**WHAT YOU SHOULD DO**. Please render the data below as a JSON list of strings, one string per line, with blank lines skipped and the pictures left out.

==== INPUT MATERIAL ====

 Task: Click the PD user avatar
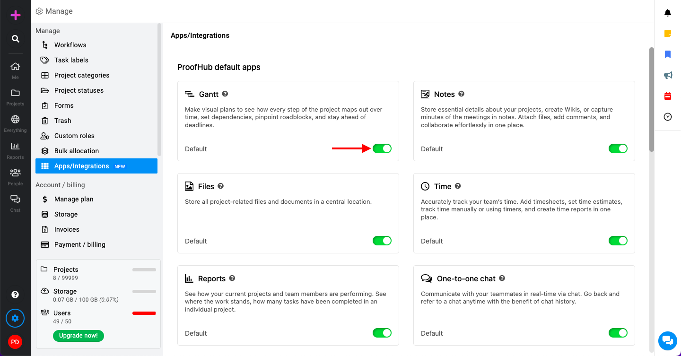15,342
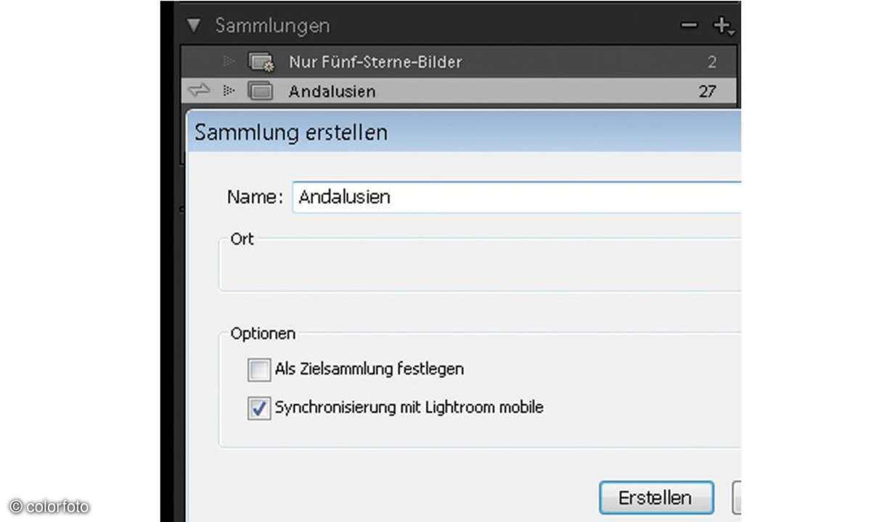Uncheck Synchronisierung mit Lightroom mobile

coord(259,408)
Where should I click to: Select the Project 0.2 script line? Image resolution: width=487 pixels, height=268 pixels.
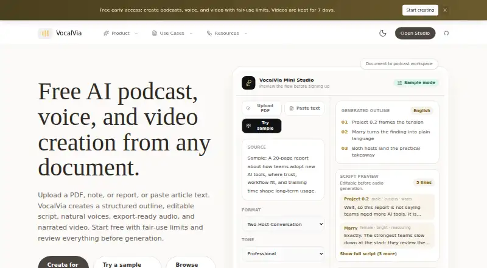click(387, 206)
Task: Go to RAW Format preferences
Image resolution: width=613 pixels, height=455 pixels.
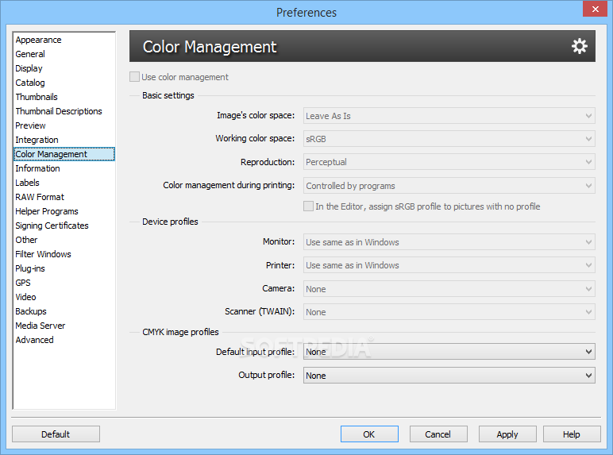Action: click(40, 197)
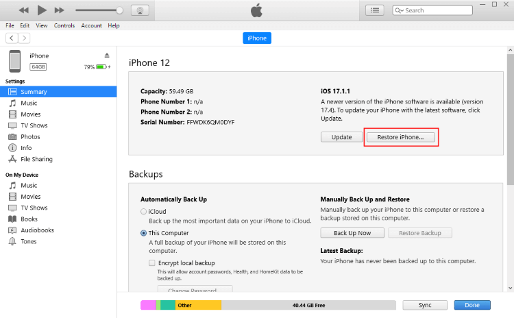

====

**FULL RESPONSE**.
[
  " Task: Click the PD user avatar",
  "15,342",
  "Uncheck Synchronisierung mit Lightroom mobile",
  "coord(259,408)",
  "Where should I click to: Select the Project 0.2 script line? Image resolution: width=487 pixels, height=268 pixels.",
  "click(387, 206)",
  "Task: Go to RAW Format preferences",
  "Image resolution: width=613 pixels, height=455 pixels.",
  "Action: click(40, 197)"
]